* **EXERCISE INPUTS**
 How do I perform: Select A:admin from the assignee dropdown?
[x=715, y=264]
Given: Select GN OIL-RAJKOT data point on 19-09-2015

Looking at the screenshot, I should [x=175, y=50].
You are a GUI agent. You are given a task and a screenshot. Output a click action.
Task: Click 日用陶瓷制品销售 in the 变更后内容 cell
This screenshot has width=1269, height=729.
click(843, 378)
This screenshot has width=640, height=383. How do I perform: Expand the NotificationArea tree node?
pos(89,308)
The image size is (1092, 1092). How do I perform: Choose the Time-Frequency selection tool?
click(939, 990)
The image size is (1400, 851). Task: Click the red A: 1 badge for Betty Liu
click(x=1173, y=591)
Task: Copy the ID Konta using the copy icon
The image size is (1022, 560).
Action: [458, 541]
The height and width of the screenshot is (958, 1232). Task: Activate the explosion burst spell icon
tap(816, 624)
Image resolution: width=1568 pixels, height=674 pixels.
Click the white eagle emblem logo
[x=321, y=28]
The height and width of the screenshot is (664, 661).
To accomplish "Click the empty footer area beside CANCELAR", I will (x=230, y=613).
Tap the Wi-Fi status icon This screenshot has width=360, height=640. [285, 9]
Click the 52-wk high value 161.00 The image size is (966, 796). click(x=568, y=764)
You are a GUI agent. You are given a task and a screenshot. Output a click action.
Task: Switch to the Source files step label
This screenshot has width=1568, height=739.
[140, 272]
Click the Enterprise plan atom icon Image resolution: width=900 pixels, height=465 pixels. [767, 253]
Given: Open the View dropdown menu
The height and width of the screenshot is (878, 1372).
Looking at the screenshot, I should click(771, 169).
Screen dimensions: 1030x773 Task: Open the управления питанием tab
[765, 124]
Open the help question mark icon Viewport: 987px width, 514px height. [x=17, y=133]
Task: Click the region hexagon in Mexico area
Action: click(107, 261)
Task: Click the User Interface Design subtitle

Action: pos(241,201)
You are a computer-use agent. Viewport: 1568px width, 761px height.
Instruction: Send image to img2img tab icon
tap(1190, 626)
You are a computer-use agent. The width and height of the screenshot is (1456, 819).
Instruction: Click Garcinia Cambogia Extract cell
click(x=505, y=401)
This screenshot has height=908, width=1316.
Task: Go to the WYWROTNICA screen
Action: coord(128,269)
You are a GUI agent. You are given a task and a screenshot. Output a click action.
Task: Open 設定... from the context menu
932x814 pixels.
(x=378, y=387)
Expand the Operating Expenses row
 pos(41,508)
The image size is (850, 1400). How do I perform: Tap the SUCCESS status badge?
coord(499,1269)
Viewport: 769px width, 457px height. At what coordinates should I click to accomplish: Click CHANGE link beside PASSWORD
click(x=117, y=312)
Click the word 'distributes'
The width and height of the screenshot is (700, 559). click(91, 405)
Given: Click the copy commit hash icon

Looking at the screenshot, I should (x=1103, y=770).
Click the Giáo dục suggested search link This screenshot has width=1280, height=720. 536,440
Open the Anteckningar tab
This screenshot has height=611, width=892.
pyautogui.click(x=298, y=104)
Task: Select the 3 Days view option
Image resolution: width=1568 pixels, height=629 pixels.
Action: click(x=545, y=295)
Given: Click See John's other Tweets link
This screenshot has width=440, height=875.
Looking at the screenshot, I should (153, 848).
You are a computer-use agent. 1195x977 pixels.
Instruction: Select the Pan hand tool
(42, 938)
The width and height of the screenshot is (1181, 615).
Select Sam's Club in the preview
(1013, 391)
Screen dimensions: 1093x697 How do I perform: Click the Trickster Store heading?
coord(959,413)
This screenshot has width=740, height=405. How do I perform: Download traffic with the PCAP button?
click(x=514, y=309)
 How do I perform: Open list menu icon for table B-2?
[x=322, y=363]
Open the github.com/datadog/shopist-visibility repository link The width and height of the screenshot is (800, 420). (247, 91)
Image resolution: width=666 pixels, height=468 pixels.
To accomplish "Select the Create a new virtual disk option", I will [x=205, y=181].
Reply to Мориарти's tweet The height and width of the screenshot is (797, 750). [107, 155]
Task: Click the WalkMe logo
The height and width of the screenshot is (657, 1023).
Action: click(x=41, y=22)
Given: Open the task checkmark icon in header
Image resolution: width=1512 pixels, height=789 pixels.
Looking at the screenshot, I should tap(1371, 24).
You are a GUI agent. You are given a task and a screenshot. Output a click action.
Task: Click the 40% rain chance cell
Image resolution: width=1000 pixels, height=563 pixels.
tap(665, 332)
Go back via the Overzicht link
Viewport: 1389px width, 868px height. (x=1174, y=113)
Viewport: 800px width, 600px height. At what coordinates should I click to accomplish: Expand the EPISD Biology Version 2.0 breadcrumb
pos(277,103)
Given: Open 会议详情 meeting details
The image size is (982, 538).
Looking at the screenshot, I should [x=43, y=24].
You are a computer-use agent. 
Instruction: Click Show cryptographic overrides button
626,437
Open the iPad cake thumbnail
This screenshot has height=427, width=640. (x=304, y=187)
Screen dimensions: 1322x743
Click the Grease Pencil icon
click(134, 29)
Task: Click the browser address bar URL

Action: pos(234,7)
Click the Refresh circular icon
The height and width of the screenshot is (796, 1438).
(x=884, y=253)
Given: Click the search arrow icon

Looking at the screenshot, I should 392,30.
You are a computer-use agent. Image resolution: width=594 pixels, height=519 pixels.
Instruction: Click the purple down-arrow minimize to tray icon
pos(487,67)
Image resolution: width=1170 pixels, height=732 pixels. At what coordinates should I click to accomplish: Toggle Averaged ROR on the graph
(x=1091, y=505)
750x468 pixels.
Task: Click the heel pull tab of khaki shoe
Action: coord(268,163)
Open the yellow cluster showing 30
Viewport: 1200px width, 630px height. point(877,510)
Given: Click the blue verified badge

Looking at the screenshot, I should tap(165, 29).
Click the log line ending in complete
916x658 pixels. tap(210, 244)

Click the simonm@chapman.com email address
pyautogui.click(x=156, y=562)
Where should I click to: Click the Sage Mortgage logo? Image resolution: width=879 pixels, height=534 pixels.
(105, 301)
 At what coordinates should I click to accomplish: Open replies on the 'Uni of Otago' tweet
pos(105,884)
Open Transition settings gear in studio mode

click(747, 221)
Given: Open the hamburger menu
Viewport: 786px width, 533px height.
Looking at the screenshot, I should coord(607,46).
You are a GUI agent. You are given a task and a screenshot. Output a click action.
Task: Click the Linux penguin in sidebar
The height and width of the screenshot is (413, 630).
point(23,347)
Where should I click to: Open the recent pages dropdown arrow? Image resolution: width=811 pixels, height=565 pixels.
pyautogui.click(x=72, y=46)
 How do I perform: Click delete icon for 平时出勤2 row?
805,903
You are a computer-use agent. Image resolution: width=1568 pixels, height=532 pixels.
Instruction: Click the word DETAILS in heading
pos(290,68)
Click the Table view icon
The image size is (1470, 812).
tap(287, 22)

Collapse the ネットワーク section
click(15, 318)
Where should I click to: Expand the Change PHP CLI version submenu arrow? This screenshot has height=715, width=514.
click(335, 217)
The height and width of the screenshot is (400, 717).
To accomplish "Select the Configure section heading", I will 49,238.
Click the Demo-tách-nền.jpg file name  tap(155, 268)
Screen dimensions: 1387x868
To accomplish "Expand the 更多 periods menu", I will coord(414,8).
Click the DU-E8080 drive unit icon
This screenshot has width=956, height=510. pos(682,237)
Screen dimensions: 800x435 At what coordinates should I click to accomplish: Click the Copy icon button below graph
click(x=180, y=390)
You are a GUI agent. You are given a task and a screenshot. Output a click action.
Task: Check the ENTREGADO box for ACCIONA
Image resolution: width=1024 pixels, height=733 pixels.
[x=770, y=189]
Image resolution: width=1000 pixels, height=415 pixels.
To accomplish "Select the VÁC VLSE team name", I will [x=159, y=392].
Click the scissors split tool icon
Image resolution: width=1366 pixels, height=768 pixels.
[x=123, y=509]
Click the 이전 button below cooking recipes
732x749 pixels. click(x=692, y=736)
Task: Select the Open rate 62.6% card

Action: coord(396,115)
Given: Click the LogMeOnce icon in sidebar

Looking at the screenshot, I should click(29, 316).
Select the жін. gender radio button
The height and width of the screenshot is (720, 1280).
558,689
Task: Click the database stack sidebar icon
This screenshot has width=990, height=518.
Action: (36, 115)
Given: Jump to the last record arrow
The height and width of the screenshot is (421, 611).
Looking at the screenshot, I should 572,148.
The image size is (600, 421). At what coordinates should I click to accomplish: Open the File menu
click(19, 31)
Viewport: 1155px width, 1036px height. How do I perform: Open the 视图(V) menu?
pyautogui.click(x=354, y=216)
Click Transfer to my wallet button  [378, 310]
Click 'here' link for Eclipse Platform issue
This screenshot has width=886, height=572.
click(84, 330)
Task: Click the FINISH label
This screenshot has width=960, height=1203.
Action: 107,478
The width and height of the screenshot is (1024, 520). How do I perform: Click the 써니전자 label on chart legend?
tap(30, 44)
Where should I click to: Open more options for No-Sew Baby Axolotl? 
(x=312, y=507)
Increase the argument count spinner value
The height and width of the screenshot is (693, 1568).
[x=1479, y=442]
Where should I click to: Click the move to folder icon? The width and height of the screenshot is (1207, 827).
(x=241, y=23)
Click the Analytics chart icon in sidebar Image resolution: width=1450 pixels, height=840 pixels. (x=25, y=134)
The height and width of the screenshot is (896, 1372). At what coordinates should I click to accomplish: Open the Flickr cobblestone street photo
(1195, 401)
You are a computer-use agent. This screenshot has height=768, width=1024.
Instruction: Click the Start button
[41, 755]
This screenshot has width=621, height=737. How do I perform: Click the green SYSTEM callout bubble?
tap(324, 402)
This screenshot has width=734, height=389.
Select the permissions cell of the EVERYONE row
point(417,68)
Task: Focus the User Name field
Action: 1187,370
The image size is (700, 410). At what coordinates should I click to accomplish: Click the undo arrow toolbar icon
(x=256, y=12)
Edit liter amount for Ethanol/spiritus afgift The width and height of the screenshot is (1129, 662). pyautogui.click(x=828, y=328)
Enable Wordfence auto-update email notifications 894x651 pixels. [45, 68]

* **YOUR TASK**
Scan the listing above for the line that has "The width and height of the screenshot is (1024, 520).", then copy exactly from that line through the line that has "Increase the argument count spinner value".

* **SOLUTION FOR THIS TASK**
The width and height of the screenshot is (1024, 520). How do I perform: Click the 써니전자 label on chart legend?
tap(30, 44)
Where should I click to: Open more options for No-Sew Baby Axolotl? 
(x=312, y=507)
Increase the argument count spinner value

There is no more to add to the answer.